◆ AIM ◆
Reproduce each of the following lines precisely as it appears in the data.

### DATA EXTRACT

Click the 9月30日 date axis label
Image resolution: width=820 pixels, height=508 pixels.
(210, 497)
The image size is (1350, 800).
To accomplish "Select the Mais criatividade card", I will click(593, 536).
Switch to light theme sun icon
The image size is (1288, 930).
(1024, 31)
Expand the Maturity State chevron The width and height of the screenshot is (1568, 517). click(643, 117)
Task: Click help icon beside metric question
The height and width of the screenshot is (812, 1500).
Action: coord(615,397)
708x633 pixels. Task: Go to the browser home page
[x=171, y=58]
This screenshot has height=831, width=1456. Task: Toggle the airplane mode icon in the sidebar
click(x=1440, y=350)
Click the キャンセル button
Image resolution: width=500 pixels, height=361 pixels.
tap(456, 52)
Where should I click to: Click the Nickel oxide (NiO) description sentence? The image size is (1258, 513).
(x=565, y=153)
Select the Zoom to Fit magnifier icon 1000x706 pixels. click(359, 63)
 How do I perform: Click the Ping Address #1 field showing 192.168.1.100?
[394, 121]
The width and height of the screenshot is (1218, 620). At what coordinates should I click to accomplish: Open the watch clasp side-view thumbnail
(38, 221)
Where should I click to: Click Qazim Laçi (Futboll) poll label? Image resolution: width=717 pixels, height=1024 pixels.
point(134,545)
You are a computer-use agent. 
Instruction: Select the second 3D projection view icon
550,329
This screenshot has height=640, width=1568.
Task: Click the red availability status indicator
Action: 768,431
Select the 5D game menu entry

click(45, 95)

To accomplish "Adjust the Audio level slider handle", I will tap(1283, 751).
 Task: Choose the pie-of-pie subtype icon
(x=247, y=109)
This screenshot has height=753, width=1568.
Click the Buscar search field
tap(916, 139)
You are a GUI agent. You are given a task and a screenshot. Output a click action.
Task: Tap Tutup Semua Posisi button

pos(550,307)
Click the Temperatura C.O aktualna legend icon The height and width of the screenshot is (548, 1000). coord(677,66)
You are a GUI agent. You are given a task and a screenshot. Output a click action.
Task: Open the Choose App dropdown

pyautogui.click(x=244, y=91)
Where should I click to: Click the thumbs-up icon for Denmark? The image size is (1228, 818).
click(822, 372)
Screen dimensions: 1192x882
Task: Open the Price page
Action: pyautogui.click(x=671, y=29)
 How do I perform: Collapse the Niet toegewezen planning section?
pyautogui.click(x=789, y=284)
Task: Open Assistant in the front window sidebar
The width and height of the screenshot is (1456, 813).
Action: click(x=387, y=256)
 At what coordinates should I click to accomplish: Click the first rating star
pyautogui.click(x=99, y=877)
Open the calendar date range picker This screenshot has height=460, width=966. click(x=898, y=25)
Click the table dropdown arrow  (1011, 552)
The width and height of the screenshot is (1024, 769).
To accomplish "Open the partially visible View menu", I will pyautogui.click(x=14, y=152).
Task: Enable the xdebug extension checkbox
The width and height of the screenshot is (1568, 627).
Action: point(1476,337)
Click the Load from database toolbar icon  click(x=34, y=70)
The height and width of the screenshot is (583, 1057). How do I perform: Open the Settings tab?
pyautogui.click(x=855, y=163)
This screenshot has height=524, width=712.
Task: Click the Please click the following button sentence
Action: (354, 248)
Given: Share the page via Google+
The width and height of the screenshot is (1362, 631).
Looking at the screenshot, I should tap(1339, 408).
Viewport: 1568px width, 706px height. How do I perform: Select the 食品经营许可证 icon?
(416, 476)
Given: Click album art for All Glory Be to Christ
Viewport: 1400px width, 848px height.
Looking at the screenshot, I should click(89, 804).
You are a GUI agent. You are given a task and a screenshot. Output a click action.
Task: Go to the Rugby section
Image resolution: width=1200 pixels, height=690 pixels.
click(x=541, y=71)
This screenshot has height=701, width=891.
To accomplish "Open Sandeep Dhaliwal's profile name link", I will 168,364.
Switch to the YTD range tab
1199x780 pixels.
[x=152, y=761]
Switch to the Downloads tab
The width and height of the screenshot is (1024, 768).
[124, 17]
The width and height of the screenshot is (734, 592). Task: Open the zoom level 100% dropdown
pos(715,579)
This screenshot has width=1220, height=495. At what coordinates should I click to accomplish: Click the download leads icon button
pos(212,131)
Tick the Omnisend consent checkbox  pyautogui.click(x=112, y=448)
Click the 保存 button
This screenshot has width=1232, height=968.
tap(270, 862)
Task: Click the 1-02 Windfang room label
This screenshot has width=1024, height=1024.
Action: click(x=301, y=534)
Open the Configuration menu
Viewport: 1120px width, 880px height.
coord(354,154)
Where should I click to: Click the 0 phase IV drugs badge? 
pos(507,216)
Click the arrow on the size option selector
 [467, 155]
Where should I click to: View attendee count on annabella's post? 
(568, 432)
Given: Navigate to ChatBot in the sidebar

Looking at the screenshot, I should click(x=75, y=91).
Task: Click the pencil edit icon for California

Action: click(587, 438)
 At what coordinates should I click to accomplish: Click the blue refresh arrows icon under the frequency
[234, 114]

######

◆ EXPECTED OUTPUT ◆
Click the 9月30日 date axis label
Image resolution: width=820 pixels, height=508 pixels.
(210, 497)
The image size is (1350, 800).
To accomplish "Select the Mais criatividade card", I will click(593, 536).
Switch to light theme sun icon
The image size is (1288, 930).
(1024, 31)
Expand the Maturity State chevron The width and height of the screenshot is (1568, 517). click(643, 117)
Task: Click help icon beside metric question
The height and width of the screenshot is (812, 1500).
Action: coord(615,397)
708x633 pixels. Task: Go to the browser home page
[x=171, y=58]
This screenshot has height=831, width=1456. Task: Toggle the airplane mode icon in the sidebar
click(x=1440, y=350)
Click the キャンセル button
Image resolution: width=500 pixels, height=361 pixels.
tap(456, 52)
Where should I click to: Click the Nickel oxide (NiO) description sentence? The image size is (1258, 513).
(x=565, y=153)
Select the Zoom to Fit magnifier icon 1000x706 pixels. click(359, 63)
 How do I perform: Click the Ping Address #1 field showing 192.168.1.100?
[394, 121]
The width and height of the screenshot is (1218, 620). At what coordinates should I click to accomplish: Open the watch clasp side-view thumbnail
(38, 221)
Where should I click to: Click Qazim Laçi (Futboll) poll label? Image resolution: width=717 pixels, height=1024 pixels.
point(134,545)
You are a computer-use agent. 
Instruction: Select the second 3D projection view icon
550,329
This screenshot has height=640, width=1568.
Task: Click the red availability status indicator
Action: 768,431
Select the 5D game menu entry

click(45, 95)

To accomplish "Adjust the Audio level slider handle", I will tap(1283, 751).
 Task: Choose the pie-of-pie subtype icon
(x=247, y=109)
This screenshot has height=753, width=1568.
Click the Buscar search field
tap(916, 139)
You are a GUI agent. You are given a task and a screenshot. Output a click action.
Task: Tap Tutup Semua Posisi button

pos(550,307)
Click the Temperatura C.O aktualna legend icon The height and width of the screenshot is (548, 1000). coord(677,66)
You are a GUI agent. You are given a task and a screenshot. Output a click action.
Task: Open the Choose App dropdown

pyautogui.click(x=244, y=91)
Where should I click to: Click the thumbs-up icon for Denmark? The image size is (1228, 818).
click(822, 372)
Screen dimensions: 1192x882
Task: Open the Price page
Action: pyautogui.click(x=671, y=29)
 How do I perform: Collapse the Niet toegewezen planning section?
pyautogui.click(x=789, y=284)
Task: Open Assistant in the front window sidebar
The width and height of the screenshot is (1456, 813).
Action: click(x=387, y=256)
 At what coordinates should I click to accomplish: Click the first rating star
pyautogui.click(x=99, y=877)
Open the calendar date range picker This screenshot has height=460, width=966. click(x=898, y=25)
Click the table dropdown arrow  (1011, 552)
The width and height of the screenshot is (1024, 769).
To accomplish "Open the partially visible View menu", I will pyautogui.click(x=14, y=152).
Task: Enable the xdebug extension checkbox
The width and height of the screenshot is (1568, 627).
Action: point(1476,337)
Click the Load from database toolbar icon  click(x=34, y=70)
The height and width of the screenshot is (583, 1057). How do I perform: Open the Settings tab?
pyautogui.click(x=855, y=163)
This screenshot has height=524, width=712.
Task: Click the Please click the following button sentence
Action: (354, 248)
Given: Share the page via Google+
The width and height of the screenshot is (1362, 631).
Looking at the screenshot, I should tap(1339, 408).
Viewport: 1568px width, 706px height. How do I perform: Select the 食品经营许可证 icon?
(416, 476)
Given: Click album art for All Glory Be to Christ
Viewport: 1400px width, 848px height.
Looking at the screenshot, I should click(89, 804).
You are a GUI agent. You are given a task and a screenshot. Output a click action.
Task: Go to the Rugby section
Image resolution: width=1200 pixels, height=690 pixels.
click(x=541, y=71)
This screenshot has height=701, width=891.
To accomplish "Open Sandeep Dhaliwal's profile name link", I will 168,364.
Switch to the YTD range tab
1199x780 pixels.
[x=152, y=761]
Switch to the Downloads tab
The width and height of the screenshot is (1024, 768).
[124, 17]
The width and height of the screenshot is (734, 592). Task: Open the zoom level 100% dropdown
pos(715,579)
This screenshot has width=1220, height=495. At what coordinates should I click to accomplish: Click the download leads icon button
pos(212,131)
Tick the Omnisend consent checkbox  pyautogui.click(x=112, y=448)
Click the 保存 button
This screenshot has width=1232, height=968.
tap(270, 862)
Task: Click the 1-02 Windfang room label
This screenshot has width=1024, height=1024.
Action: click(x=301, y=534)
Open the Configuration menu
Viewport: 1120px width, 880px height.
coord(354,154)
Where should I click to: Click the 0 phase IV drugs badge? 
pos(507,216)
Click the arrow on the size option selector
 [467, 155]
Where should I click to: View attendee count on annabella's post? 
(568, 432)
Given: Navigate to ChatBot in the sidebar

Looking at the screenshot, I should click(x=75, y=91).
Task: Click the pencil edit icon for California

Action: click(587, 438)
 At what coordinates should I click to accomplish: Click the blue refresh arrows icon under the frequency
[234, 114]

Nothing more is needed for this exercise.